You’ll need to include the file “location” in the body of your request. Capture the “location” from the “output” > “files” section of the Get Task Run Details endpoint response.
The response can be copied into a text editor (like Notepad) and saved as a .csv file.
The output .csv file lists the same mandatory three columns as your input file (“input”, “expected_ai_response”, and “expected_tool_call_output”), as well as columns evaluating the execution of your task, followed by metrics columns.
The number of rows in your output file depends on the number of input file rows and then the number of Iterations you configured when designing your task (e.g., if you had 10 rows in your input file (not counting the header row) and wanted each to run 5 times, your output file would contain 50 rows).
Helpful columns to review:
-
expected_tool_call_output: This column lists the attributes (aka keys) of the task, expected values, and the name of the function that was fired for each input.
-
For example, if we saw {'arguments': {'location': 'Portland'}, 'name': 'customer_forecast'}, we know the customer_forecast function ran for that input with the attribute location and value Portland.
-
-
is_function_call_actual: This column confirms if the function was actually executed (true or false).
-
match_function_call: Evaluates if the expected function call matched the actual function that was called (1 corresponds to true and 0 corresponds to false).
-
match_function_name: Evaluates if the expected function name matched the actual name of the called function (1 corresponds to true and 0 corresponds to false).
-
match_raw_names: Evaluates if the columns matched the input file column names (1 corresponds to true and 0 corresponds to false).
-
match_cosine_similarity_values: Evaluates the average degree of similarity between the expected and actual response for all of the attributes included in the task.
-
Results closer to 1 indicate high performance and results closer to 0 indicate low performance.
-
For example, if we saw a value of 1 in this field we would know that the location in all of test cases was expected to be “Portland” and they actually were “Portland” (continuing our previous example: {'arguments': {'location': 'Portland'}, 'name': 'customer_forecast'}).

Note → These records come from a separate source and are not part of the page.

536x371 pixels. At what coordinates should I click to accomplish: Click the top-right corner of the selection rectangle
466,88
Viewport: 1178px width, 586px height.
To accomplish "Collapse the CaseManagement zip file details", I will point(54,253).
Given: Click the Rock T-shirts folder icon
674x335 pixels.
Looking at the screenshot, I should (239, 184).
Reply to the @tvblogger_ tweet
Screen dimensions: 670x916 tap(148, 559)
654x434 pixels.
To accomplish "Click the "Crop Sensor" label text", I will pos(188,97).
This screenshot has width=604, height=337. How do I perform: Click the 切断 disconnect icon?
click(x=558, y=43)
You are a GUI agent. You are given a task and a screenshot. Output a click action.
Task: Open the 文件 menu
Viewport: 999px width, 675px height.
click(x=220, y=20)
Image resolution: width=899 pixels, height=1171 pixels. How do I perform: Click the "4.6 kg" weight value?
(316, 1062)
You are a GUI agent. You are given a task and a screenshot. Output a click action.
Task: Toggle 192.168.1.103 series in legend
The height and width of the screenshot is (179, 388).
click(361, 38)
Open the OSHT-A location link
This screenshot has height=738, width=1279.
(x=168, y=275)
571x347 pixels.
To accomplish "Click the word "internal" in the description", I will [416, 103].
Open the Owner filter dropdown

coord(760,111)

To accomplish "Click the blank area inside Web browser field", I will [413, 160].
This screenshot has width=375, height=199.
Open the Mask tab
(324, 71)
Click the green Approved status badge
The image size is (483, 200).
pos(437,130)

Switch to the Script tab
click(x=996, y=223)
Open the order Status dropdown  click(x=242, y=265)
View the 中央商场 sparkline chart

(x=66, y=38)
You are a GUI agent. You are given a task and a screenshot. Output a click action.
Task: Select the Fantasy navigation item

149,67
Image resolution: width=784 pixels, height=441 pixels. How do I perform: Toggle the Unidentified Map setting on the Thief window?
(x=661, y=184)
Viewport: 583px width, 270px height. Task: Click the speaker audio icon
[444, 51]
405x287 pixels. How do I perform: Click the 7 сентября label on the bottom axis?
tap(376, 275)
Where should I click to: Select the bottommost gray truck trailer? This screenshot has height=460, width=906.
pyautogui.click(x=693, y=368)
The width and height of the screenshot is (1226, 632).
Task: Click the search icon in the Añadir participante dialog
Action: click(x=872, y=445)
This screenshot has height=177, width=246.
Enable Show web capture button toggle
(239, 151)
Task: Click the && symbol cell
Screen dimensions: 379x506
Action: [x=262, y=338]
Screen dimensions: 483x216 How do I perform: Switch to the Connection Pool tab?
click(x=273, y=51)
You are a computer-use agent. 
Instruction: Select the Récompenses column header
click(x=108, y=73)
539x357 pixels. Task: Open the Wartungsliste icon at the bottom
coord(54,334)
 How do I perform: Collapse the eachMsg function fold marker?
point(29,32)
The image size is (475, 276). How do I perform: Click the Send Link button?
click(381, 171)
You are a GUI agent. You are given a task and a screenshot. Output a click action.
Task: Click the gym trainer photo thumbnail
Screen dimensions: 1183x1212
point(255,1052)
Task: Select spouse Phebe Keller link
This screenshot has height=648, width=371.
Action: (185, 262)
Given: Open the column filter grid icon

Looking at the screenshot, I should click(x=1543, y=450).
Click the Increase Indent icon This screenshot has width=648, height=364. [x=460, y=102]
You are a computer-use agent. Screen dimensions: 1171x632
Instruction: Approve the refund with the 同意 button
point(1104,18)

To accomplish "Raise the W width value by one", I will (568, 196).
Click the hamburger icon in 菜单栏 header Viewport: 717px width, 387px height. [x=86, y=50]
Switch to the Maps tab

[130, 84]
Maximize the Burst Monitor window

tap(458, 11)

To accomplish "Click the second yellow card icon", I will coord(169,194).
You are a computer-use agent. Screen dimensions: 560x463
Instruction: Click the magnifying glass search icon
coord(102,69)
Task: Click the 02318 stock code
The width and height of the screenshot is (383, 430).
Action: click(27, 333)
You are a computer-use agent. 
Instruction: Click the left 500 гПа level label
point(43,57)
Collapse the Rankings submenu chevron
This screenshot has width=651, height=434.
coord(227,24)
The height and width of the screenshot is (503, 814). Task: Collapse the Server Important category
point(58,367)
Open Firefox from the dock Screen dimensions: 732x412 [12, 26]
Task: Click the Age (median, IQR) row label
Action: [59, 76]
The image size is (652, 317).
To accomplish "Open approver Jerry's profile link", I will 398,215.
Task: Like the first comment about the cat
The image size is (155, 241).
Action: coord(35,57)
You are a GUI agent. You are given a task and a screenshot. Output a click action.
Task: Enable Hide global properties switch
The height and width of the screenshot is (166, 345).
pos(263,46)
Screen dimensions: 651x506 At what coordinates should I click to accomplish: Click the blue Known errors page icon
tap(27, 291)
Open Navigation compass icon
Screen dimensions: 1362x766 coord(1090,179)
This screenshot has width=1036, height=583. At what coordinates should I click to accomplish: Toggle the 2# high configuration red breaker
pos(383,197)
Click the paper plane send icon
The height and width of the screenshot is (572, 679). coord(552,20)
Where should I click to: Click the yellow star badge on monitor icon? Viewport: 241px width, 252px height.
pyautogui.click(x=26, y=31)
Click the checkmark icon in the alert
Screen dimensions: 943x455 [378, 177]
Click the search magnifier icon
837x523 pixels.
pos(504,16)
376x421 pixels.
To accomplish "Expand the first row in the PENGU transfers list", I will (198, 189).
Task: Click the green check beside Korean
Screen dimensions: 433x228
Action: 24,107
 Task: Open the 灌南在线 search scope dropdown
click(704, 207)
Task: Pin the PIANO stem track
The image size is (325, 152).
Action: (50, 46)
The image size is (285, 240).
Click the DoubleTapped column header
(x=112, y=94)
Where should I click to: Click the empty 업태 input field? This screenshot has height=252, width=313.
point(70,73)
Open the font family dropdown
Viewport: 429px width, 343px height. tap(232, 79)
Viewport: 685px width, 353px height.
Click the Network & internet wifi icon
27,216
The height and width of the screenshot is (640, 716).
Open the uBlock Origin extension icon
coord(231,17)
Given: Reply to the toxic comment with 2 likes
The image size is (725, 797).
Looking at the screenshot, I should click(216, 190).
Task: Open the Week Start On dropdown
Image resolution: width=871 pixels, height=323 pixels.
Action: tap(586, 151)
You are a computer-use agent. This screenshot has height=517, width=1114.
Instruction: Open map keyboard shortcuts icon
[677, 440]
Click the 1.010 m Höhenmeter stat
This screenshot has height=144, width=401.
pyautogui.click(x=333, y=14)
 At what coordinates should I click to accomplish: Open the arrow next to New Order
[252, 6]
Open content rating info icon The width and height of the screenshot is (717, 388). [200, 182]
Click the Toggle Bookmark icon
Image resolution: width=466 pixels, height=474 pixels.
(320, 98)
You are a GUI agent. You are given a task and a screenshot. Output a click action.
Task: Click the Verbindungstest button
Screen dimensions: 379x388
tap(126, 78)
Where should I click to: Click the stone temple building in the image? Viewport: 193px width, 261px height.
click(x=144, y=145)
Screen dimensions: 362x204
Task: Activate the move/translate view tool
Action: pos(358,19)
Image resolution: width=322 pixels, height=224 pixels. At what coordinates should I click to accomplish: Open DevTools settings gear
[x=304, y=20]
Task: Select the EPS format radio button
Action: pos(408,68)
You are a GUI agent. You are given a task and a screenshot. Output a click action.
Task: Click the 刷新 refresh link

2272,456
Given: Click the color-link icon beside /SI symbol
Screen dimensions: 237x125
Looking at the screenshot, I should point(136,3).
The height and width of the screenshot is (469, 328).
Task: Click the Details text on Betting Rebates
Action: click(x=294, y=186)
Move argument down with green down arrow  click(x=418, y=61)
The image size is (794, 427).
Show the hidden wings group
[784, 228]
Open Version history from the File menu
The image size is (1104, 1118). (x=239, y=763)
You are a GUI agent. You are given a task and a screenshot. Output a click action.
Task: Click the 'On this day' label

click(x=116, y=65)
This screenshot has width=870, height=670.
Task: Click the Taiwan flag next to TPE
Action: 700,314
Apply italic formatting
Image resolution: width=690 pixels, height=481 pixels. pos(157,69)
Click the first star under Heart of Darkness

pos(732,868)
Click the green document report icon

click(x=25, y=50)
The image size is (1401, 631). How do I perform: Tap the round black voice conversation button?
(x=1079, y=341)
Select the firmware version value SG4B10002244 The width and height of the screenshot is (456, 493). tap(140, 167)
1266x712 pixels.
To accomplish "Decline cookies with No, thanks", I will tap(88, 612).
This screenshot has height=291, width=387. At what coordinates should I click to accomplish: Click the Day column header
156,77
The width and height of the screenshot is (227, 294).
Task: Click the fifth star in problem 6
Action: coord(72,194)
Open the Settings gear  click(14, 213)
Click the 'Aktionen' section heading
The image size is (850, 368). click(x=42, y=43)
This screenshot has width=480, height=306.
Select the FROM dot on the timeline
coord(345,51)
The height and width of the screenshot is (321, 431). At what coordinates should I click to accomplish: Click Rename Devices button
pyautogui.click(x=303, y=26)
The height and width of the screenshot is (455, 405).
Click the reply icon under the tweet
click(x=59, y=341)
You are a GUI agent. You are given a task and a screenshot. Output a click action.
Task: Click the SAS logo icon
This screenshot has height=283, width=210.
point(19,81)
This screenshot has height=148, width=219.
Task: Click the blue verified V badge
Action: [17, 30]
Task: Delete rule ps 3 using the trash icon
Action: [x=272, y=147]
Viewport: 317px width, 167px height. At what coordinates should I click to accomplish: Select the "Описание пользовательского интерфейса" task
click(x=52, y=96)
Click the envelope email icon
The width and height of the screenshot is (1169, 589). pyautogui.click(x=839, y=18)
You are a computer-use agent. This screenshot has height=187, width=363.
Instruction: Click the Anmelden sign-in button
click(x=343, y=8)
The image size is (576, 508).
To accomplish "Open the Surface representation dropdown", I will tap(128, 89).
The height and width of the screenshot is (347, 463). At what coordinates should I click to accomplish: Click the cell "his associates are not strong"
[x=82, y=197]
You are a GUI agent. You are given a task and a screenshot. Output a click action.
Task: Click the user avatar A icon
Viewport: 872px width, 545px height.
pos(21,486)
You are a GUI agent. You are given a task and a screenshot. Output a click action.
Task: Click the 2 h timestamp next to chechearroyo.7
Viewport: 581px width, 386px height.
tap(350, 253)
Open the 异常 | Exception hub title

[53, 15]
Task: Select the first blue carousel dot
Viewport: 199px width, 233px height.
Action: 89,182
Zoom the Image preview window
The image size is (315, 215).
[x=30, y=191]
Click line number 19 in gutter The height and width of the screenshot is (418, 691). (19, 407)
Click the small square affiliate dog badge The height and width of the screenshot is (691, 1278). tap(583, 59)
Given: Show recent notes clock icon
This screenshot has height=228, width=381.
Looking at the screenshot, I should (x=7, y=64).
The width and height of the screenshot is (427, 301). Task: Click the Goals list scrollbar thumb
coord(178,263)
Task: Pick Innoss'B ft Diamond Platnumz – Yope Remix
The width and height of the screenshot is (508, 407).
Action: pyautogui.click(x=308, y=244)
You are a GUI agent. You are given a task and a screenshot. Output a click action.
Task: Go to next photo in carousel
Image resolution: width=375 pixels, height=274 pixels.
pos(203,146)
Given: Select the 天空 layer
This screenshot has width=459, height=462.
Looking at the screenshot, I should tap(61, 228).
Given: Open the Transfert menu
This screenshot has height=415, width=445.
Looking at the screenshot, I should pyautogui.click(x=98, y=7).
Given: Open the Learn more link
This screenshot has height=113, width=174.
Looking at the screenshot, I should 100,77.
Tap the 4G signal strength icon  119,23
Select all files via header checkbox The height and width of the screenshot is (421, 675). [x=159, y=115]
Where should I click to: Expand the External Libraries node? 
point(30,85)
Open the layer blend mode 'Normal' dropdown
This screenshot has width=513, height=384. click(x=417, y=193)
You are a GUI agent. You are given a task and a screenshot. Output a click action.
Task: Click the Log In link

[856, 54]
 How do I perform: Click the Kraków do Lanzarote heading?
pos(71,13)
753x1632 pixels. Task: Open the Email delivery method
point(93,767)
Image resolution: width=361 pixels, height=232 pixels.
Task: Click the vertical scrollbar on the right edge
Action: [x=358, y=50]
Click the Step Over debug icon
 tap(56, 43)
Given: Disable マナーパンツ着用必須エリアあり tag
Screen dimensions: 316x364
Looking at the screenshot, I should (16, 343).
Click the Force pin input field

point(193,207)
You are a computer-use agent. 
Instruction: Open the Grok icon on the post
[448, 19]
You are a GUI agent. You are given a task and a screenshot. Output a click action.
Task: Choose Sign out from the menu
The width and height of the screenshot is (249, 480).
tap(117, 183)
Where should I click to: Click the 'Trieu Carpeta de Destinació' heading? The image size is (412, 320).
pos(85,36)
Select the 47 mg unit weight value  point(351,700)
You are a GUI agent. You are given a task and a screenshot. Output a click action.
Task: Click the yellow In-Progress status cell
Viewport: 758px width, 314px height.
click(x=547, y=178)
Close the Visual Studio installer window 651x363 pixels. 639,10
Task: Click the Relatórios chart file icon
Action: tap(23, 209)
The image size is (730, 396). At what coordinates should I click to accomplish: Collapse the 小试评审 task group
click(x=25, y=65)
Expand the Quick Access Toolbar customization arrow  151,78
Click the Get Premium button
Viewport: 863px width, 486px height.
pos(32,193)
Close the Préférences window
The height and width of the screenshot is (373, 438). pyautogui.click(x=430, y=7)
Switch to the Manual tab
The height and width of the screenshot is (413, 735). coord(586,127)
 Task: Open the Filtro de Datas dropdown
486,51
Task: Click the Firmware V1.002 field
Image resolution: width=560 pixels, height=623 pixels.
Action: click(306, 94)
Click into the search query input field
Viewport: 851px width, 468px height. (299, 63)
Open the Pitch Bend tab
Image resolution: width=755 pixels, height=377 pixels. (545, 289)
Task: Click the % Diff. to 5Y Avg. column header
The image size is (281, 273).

Note: If your workflow does not include a function, the value in this column is the degree of similarity between the expected and actual workflow response.
-
-
cosine_variance and hamming_distance: These metrics compare the results across your iterations.
-
For example, if your input file included a row for a customer just saying “hi” and you set your task to 5 iterations, these columns evaluate if the result was the same across each occurrence.
-
0 in both columns corresponds to an exact match for all iterations.
-
Best Practices
-
Input file recommendations:
-
Each line in your file represents evaluation records that are messages or conversations. Make sure the evaluation records are relevant and valid for your use case. For example, if your workflow is for a pizza restaurant, your file should include utterances related to pizza size, toppings, etc.
-
If you want to measure what happens when someone follows the non-happy path (e.g., asks about movie tickets when your workflow is for a pizza restaurant), this can also be a valid record to include, but we recommend creating a different file for that testing (to keep the results/metrics separate).
-
We recommend including at least 100 records in your input file to make sure the test is a decent sample size. Ensure you cover a diverse range of messages that match your use case.
-
-
To generate expected_ai_response and expected_tool_call_output, you can provide a .csv file with just the input column.